Porém, a ideia de relação é a de uma sucessão de ações e de reações, entre dois ou mais seres. Normalmente, não é possível predizer, numa relação, qual ser praticará a ação, e qual, a reação. Já na relação causal, essa ordem parece predeterminada, isto é, a causa deve vir antes do efeito. David Hume, porém, mostrou que apenas parece, sem vir realmente. A predeterminação pode resultar do hábito mental de simplificar excessivamente a observação e de generalizar para todos os acontecimentos o que se dá em alguns casos.
Quando parte dos cientistas afirma que o dilema mente-corpo não foi resolvido, portanto, uma das consequências é que não sabemos o que vem antes e o que vem depois, na experiência que chamamos pensar: se o cérebro ou a alma. A afirmação de que o cérebro vem antes não é mais do que ingênua, na medida em que considera causal uma relação muito mais complexa.
Mais poderia ser dito sobre este assunto. Mas vou concluir com o que nele interessa ao tratamento dos males da alma. Se por um lado a relação entre milhares ou mesmo milhões de reações que constituem a mente é indiscernível, por outro lado a natureza básica dos problemas psíquicos é mais fácil de se compreender. Pode até ser proposta por meio de observações empíricas.
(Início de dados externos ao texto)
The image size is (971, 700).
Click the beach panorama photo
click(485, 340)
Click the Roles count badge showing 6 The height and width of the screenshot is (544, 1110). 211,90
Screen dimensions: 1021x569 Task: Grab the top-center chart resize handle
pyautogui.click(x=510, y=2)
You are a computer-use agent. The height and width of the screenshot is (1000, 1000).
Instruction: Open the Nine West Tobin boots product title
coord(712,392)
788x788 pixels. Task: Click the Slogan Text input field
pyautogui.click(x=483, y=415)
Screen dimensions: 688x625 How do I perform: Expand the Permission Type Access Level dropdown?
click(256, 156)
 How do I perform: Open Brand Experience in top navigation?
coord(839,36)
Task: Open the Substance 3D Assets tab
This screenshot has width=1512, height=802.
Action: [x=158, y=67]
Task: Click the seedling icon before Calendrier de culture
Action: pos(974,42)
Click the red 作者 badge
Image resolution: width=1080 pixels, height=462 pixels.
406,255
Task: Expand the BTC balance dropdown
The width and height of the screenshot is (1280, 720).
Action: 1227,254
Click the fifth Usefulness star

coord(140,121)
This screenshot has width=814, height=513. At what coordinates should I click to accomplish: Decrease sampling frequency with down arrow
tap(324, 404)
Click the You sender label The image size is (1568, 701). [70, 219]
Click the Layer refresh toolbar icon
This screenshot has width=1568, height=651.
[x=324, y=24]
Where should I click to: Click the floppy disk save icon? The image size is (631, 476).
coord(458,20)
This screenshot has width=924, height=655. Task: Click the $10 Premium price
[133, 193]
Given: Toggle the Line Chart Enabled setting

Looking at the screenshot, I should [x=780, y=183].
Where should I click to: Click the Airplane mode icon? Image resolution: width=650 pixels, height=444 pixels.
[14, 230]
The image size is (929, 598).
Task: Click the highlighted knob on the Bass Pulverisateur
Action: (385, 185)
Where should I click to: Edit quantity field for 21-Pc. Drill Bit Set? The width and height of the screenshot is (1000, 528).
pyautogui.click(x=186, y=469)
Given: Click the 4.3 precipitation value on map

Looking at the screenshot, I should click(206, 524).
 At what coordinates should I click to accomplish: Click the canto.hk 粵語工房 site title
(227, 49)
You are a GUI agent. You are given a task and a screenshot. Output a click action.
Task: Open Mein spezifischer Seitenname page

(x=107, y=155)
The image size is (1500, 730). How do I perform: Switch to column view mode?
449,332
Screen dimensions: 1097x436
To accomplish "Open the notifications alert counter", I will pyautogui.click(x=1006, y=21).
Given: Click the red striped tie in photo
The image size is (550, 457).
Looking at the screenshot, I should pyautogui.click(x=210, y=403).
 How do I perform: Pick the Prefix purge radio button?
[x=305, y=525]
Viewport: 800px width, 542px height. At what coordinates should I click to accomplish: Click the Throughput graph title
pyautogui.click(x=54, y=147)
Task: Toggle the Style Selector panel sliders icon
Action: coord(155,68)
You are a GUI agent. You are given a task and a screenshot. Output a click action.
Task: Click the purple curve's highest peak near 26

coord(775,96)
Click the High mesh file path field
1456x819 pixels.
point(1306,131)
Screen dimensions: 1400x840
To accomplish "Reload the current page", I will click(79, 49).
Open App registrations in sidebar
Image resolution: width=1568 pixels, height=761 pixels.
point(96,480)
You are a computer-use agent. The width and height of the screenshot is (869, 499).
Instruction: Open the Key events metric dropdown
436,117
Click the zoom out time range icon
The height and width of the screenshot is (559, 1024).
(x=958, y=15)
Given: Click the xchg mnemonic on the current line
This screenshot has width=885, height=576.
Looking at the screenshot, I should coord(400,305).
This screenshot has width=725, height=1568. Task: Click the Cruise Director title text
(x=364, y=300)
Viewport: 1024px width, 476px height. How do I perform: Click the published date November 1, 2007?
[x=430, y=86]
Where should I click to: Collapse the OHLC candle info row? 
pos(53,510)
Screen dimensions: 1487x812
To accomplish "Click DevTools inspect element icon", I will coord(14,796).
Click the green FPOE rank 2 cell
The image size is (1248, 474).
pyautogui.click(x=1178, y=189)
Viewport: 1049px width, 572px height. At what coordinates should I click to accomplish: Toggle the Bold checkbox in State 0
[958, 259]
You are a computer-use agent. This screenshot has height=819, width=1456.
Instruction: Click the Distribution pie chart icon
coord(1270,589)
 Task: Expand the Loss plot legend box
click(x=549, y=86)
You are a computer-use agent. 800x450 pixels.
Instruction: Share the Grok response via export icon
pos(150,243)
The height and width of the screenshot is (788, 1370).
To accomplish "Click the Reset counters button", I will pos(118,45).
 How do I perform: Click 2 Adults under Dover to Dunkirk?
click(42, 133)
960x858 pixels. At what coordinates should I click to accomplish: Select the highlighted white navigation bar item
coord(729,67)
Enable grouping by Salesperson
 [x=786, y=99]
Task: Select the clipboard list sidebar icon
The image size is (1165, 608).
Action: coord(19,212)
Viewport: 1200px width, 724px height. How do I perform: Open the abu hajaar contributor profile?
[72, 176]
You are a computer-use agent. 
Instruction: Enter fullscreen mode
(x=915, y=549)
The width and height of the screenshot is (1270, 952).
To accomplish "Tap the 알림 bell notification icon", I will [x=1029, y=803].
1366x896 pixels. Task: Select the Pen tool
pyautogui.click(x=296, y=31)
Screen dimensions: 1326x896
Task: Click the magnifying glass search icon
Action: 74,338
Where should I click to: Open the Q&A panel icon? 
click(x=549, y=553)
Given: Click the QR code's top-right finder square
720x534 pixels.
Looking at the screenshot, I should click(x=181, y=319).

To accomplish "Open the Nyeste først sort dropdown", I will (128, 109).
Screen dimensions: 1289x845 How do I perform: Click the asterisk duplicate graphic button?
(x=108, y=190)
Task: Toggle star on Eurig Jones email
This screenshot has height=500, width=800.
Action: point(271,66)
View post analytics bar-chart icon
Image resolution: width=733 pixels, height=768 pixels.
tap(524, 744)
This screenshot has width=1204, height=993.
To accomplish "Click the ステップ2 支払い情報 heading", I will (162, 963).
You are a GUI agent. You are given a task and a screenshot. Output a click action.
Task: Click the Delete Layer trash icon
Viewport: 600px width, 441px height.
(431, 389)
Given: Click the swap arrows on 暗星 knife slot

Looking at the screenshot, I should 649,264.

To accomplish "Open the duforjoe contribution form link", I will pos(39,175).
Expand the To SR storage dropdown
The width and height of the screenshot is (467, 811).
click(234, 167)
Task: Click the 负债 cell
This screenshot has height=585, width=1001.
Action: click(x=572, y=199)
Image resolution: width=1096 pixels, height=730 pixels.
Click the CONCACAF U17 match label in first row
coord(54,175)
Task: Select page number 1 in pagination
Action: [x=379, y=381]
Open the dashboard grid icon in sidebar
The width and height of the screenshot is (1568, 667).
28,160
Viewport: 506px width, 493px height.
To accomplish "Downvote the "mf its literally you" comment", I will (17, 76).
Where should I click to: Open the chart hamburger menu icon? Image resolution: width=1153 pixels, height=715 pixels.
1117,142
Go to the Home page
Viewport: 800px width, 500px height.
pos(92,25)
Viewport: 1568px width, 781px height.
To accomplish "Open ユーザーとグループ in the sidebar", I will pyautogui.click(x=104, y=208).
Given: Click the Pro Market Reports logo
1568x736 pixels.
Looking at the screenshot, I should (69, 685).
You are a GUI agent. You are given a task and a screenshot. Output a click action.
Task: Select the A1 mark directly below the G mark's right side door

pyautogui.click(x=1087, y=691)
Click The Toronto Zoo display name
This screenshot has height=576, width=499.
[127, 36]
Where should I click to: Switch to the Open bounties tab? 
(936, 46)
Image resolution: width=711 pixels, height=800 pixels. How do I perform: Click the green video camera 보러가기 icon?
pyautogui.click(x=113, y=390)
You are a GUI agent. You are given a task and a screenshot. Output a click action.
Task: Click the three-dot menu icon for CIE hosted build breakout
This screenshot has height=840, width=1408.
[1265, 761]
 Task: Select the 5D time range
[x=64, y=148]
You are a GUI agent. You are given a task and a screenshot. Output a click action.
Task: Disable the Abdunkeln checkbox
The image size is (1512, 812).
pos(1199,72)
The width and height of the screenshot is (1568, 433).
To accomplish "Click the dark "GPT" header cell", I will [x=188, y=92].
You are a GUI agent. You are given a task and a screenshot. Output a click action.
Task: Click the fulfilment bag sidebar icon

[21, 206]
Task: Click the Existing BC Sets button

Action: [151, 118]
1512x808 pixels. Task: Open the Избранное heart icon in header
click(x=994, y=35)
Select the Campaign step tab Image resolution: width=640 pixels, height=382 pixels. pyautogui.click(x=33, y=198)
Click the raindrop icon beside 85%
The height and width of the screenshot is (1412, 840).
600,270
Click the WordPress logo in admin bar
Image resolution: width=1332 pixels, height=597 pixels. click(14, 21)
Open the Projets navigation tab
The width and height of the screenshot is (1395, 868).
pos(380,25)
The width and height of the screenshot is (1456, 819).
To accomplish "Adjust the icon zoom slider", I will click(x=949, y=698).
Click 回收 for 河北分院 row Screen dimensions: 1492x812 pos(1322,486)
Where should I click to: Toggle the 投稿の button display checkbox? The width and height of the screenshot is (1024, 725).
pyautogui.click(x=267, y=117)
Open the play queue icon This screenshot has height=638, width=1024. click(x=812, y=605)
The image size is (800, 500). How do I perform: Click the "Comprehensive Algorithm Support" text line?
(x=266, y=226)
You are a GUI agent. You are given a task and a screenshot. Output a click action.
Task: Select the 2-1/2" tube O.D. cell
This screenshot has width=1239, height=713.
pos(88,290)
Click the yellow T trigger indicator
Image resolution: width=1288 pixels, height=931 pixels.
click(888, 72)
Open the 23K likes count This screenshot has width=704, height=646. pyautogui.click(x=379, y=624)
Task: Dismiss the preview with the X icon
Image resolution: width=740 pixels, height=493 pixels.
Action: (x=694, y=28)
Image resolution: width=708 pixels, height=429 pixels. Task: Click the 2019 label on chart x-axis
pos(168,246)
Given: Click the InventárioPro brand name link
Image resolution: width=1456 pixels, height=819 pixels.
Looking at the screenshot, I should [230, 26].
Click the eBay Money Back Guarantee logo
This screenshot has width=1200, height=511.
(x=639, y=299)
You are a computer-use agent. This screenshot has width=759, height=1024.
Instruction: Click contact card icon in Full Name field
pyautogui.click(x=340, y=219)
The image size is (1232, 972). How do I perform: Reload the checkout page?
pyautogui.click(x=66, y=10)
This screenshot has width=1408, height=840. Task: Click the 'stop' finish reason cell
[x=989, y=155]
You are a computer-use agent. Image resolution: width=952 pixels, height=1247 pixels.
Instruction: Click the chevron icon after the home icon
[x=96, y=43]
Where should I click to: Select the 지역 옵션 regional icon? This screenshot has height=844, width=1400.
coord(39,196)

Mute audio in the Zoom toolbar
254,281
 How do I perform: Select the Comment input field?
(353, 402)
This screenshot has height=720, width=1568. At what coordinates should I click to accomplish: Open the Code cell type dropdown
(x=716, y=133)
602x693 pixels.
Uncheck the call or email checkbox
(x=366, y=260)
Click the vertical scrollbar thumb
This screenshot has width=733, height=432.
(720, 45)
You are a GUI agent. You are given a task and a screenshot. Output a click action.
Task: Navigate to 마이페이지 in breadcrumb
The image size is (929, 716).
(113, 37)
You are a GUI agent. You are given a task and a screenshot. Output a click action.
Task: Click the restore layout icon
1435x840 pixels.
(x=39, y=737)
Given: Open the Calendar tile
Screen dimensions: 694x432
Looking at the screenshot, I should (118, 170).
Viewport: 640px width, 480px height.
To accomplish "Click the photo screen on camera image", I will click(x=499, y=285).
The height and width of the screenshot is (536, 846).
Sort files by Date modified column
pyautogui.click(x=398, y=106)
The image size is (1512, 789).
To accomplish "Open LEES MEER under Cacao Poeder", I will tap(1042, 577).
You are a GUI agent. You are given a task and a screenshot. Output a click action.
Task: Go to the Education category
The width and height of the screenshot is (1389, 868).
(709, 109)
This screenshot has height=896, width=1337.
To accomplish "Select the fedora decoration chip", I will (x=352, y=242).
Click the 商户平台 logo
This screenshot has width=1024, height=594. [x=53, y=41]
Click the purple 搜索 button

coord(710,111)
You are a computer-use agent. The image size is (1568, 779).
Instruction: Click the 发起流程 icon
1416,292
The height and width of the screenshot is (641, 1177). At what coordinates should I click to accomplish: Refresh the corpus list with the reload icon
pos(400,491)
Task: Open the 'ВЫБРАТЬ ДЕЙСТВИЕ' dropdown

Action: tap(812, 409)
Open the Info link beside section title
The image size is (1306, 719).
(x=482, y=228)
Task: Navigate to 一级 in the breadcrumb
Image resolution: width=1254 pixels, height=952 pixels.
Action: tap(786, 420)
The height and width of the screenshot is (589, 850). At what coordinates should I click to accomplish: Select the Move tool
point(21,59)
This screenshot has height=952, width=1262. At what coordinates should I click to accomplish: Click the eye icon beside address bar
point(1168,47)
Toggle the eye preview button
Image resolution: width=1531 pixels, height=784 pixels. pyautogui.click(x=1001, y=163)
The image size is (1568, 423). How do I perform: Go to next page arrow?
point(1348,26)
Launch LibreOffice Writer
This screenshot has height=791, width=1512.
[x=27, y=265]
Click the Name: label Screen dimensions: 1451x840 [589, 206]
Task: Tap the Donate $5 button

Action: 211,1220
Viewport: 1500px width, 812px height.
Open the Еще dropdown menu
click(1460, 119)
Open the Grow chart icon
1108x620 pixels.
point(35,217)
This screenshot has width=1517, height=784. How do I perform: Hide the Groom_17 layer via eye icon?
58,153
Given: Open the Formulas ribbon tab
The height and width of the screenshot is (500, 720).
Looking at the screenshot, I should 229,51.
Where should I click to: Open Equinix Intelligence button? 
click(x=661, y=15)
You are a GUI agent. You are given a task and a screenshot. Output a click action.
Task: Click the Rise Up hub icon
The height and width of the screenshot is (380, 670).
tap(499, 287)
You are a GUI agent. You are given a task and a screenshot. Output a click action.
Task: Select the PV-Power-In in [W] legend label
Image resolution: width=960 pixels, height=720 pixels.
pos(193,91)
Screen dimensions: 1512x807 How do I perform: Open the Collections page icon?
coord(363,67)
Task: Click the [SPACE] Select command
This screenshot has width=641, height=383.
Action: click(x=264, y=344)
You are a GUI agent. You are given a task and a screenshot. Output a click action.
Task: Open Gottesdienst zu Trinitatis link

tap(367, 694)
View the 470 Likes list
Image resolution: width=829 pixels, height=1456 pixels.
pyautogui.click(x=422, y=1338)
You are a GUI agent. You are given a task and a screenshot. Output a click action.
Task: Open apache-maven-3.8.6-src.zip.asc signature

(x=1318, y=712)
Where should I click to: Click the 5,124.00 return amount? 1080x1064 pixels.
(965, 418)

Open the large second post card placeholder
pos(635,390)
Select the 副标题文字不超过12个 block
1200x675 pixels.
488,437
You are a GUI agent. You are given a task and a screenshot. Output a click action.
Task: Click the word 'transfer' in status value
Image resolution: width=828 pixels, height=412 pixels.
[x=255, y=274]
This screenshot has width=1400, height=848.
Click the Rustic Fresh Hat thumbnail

Refiro-me a fenômenos como o da possessão demoníaca. As mentes céticas consideram esses fenômenos meramente cerebrais. Reduzem os males espirituais associados à possessão à esquizofrenia e às psicoses em geral.
No entanto, as possessões descritas nos Evangelhos e observadas ainda hoje permanecem irredutíveis às psicoses. Nestas, o indivíduo não perde a noção de si. Pelo contrário, conserva uma forma modificada, mas nítida de noção de si. O esquizofrênico ouve vozes, vê vultos e interage com eles, mas sabe de quem são as vozes, de quem os vultos e quem é ele próprio. Isso é completamente claro tanto na observação como na literatura especializada.
O mesmo parece ocorrer nas outros transtornos e doenças psíquicas. Em todos eles, persiste o senso que o indivíduo doente possui de si. E nos estados inconscientes não patológicos, como o sono e as alucinações causadas por drogas, não é diferente. Na possessão e talvez apenas nela, impera a sensação de ser outro ente. O mínimo que se pode afirmar sobre essa terrível experiência é que, nela, a perda da noção de si é a regra, não a exceção, está presente todo o tempo, não se esvai rapidamente. Temos, pois, evidências empíricas importantes de transtornos que não seguem o figurino das doenças psíquicas e parecem ter raízes muito mais profundas.
Posso afirmar tudo isso com a autoridade do neurologista ou do psicanalista? Não. Posso fazê-lo apenas como investigador atento da religião e do mundo. Mas essas duas ciências, que juntas moem a alma, também a afirmam. E o fazem empiricamente, na medida em que mostram que certos eventos psíquicos possuem uma natureza exclusiva e inteiramente diversa de tudo o que tem causa cerebral aparente.
A verdade das mortes que o homem contemporâneo anunciou e das ezéquias que celebrou tem sido a ressurreição. Os fins revelaram-se novos começos, e as realidades aniquiladas retornaram. Eis o mundo de novo povoado delas. A alma, porém, vai adiante do séquito. E no seu estandarte se lê: “Pecca fortiter, sed fortius fide et gaude in Christo” (“Peca com ardor, mas com mais ardor confia e regozija-te em Cristo”) – carta de Lutero a Melanchton.